Now, if the structure pointed to by x is shared and is subject to
concurrent modification by other CPUs, then f() has to be written to
handle that, just as in (say) Java.  But both versions of the above code
snippet from f() would be potentially unsafe in this case.

> I think you're arguing that I would need the whole program available
> before I optimize f(), so that I can detect such cases.  But what if f()
> is in a dynamic library that I don't have source to, and that is
> optimized by the vendor? 

Unless I am missing something, the above example doesn't cause a problem.
(At least not a problem not already present in the original unoptimized
code.)

Given some other example that did cause a problem, such vendors would
have optimized themselves out of the multi-core market.

> > Now, about a store_raw() -- you guys OK with this, for 
> > example, for split per-thread counters?  No implicit barriers 
> > or additional dependency checking, and no atomics except as 
> > needed by complex or unaligned data items.
>
> This still operates on data declared as atomic, but otherwise, yes.
> That should be fine.

Good!

> There is currently no statement in the specification to ensure that
> "raw" atomic accesses become visible elsewhere "promptly", for example
> that read accesses should not be cached in a register.  I expect it
> would be hard to define that precisely, but it may be good to add a note
> to that effect in the documentation for the atomics library.
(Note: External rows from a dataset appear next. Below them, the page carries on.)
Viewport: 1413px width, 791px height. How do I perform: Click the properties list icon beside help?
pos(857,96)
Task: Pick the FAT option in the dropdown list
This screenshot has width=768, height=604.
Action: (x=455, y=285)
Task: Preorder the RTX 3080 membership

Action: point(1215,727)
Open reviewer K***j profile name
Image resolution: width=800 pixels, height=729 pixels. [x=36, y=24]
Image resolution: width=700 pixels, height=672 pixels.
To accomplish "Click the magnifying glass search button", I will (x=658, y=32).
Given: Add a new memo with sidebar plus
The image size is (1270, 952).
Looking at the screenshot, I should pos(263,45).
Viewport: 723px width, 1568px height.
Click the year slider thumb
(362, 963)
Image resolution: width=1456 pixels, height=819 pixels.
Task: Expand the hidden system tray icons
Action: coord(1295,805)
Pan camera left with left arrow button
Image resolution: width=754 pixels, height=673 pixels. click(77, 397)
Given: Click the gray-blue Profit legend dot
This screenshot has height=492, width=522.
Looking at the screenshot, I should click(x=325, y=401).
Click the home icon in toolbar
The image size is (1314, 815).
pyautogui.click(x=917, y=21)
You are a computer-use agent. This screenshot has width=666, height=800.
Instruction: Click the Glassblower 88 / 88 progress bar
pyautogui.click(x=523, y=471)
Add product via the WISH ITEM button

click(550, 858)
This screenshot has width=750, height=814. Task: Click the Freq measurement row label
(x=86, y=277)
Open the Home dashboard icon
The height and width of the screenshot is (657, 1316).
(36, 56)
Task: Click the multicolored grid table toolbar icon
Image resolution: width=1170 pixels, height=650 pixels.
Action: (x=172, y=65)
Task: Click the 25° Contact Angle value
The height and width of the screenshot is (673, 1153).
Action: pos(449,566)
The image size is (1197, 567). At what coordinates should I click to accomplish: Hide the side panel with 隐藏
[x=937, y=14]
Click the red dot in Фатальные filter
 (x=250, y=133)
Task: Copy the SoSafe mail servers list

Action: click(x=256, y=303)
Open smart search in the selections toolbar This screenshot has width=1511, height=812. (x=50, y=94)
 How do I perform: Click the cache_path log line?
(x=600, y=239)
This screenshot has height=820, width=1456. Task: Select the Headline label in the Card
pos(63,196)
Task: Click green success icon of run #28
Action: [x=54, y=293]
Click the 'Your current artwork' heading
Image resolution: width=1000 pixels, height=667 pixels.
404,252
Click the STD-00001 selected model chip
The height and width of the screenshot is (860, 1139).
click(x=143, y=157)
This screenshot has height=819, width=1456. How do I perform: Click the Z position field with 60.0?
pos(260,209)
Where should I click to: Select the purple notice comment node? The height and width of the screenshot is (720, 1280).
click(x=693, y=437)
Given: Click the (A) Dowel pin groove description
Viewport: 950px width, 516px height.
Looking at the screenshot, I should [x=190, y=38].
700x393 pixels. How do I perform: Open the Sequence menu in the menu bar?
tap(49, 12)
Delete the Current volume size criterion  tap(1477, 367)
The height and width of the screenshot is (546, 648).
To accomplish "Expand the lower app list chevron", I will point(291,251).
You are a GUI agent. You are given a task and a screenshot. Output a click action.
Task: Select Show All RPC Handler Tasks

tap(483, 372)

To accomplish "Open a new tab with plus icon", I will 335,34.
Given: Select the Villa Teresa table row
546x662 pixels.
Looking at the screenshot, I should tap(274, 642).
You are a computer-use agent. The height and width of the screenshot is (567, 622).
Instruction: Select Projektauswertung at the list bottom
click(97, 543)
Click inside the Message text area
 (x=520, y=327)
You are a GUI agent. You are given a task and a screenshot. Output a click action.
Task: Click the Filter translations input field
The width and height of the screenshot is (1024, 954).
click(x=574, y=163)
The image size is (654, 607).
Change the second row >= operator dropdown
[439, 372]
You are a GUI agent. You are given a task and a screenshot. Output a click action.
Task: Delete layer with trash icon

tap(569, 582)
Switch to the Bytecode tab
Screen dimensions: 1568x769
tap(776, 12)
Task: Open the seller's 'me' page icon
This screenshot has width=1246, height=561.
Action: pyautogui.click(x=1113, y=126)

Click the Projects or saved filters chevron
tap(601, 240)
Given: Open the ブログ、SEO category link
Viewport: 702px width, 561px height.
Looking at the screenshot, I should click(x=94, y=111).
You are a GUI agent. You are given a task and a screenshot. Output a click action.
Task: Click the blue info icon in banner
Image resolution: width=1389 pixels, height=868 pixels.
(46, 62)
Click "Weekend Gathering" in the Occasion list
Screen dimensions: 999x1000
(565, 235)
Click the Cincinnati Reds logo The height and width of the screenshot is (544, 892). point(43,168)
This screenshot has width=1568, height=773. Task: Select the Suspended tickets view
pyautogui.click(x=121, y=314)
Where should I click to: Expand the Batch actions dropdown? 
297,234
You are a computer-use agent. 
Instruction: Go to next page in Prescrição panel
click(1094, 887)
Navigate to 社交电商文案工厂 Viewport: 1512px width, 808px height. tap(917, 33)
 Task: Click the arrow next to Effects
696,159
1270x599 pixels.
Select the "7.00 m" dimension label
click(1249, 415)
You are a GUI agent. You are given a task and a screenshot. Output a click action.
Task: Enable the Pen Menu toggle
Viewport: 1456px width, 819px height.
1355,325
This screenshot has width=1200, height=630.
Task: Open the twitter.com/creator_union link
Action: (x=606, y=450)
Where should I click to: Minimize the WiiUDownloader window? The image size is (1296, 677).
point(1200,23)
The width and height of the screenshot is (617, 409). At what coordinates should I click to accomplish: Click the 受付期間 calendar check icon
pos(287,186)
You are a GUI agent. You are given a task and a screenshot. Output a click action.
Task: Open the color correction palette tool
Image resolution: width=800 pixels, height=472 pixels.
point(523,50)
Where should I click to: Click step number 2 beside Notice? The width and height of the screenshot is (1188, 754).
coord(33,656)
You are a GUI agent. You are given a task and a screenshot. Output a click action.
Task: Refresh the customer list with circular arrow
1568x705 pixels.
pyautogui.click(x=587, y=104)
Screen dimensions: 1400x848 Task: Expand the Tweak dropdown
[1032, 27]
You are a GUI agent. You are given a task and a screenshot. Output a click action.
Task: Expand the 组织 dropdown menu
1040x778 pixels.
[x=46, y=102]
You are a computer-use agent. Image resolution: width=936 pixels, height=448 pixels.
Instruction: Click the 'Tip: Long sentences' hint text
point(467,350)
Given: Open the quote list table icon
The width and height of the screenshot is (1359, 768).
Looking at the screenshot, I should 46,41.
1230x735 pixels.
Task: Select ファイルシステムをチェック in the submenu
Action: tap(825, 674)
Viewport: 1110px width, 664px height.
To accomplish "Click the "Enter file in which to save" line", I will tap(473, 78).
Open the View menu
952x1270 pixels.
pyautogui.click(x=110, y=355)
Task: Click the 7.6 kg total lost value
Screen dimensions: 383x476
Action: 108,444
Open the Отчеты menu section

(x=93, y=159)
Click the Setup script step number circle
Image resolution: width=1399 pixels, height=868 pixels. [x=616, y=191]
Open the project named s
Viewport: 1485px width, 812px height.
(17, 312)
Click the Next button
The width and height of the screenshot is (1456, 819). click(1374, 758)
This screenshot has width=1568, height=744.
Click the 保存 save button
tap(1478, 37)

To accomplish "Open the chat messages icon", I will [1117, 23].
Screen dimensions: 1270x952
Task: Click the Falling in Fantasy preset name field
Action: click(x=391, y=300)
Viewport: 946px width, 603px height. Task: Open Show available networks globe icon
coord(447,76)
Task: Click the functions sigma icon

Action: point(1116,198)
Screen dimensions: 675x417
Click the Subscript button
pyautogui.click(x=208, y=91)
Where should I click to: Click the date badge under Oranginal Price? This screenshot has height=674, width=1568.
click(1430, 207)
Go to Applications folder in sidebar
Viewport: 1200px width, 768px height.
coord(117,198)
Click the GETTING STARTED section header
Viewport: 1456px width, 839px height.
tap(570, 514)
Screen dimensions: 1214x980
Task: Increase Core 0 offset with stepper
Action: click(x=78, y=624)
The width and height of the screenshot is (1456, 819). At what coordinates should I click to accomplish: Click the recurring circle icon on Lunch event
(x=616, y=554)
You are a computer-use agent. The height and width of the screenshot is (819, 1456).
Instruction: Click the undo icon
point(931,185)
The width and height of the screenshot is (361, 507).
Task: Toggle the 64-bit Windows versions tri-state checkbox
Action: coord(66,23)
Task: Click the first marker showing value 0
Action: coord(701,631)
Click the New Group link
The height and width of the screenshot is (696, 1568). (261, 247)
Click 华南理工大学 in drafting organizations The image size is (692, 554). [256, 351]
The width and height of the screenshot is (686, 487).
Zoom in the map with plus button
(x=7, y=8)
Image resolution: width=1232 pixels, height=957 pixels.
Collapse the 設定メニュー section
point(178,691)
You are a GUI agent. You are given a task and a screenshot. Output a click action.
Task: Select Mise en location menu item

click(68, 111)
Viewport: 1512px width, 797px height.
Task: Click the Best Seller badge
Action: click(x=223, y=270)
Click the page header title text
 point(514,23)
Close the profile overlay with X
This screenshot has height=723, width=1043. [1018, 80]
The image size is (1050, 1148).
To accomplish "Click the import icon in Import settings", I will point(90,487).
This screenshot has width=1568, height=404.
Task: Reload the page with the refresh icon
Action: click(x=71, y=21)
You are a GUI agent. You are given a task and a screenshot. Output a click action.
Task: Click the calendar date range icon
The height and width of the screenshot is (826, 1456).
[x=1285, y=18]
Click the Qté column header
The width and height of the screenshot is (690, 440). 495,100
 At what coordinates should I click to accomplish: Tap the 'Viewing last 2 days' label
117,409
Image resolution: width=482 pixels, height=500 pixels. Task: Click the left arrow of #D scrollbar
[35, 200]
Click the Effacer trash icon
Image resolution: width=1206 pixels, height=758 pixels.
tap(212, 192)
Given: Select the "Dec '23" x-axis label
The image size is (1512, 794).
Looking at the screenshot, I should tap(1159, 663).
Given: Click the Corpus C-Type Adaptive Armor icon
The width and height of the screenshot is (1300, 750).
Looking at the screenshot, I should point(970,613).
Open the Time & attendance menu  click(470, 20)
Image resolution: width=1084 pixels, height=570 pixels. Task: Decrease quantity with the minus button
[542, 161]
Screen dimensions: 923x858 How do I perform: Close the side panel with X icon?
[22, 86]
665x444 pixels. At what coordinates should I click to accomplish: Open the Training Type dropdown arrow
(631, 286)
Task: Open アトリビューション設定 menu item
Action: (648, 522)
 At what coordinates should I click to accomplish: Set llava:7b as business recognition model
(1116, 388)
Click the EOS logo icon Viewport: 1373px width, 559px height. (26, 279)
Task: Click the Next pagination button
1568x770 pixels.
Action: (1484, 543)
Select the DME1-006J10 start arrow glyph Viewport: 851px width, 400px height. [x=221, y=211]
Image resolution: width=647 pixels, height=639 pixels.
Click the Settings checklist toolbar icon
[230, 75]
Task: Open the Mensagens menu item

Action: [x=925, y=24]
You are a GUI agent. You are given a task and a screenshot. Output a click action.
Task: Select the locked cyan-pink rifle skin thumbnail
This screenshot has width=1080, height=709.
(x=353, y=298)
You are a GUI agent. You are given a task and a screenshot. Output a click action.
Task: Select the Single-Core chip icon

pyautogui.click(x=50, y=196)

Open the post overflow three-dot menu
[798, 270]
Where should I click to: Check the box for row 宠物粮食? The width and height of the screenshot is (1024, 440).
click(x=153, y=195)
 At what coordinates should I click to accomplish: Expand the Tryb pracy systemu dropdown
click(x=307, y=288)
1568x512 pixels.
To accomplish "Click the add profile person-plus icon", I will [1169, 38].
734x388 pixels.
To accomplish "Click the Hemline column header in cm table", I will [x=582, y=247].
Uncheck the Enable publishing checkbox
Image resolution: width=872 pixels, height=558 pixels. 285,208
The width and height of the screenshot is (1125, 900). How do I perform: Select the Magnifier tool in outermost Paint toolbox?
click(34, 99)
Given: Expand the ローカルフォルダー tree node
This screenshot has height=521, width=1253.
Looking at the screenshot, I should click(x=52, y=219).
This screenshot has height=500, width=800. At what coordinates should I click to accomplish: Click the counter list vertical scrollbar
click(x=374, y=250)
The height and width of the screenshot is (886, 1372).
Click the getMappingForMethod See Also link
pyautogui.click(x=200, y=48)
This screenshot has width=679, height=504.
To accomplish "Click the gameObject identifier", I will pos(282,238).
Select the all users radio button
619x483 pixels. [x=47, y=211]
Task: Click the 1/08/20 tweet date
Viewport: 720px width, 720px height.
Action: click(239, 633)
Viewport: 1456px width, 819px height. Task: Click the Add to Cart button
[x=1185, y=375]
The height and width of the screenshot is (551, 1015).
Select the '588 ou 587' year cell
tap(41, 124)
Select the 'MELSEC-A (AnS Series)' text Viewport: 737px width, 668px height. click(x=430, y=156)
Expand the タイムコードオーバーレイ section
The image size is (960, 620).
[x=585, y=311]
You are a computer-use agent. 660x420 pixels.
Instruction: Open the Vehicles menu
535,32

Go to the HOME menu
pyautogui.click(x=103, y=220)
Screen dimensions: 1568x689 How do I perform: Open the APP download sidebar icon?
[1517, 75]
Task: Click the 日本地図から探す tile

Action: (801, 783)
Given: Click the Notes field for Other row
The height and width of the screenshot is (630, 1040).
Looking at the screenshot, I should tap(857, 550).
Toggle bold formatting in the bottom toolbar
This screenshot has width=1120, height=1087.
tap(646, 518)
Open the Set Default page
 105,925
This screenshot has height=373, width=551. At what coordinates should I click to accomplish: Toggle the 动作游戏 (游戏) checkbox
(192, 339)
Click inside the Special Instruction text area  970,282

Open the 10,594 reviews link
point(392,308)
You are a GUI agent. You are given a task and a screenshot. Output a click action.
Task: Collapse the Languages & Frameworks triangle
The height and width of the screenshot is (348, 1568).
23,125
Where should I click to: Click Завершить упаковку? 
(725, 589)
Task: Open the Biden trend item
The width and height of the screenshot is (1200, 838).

>From the load_raw() side, my hope would be that the compiler would be
required to "forget" where the value came from, thus being unable to
recognize that the following:

	x = a.load_raw();
	y = a.load_raw();

might be cached -- in other words, there must be a separate load from "a"
for both x and y.  Or am I missing your point?

>From the store_raw() side, a similar "forgetfulness" rule should prevent
the store combining that the optimizer might otherwise be tempted to engage
in.  We certainly would not want the compiler to slide a store_raw()
past a long (or worse, infinite) loop.  Would it be reasonable to use
some of the rules that are often used for volatile?

							Thanx, Paul

> > Then explicit memory barriers, though not necessarily as a 
> > replacement for those that you are proposing in atomic accesses.
> > 
> > >     * Why do our ordering constraints not distinguish between loads 
> > > and stores, when many architectures provide fences that do?
> > 
> > This example certainly underscores my estimate of the value 
> > of hardware-enforced ordering based on data dependency.  This 
> > leaves Alpha, which does not enforce such ordering.  However, 
> > it also ends up being OK with this example, but by accident, 
> > because it has no memory barrier that orders only loads.  Any 
> > attempt to order only loads on Alpha gets you the full memory barrier.
> > 
> > Cute example, though!
> > 
> > 						Thanx, Paul
> > 
> > > Hans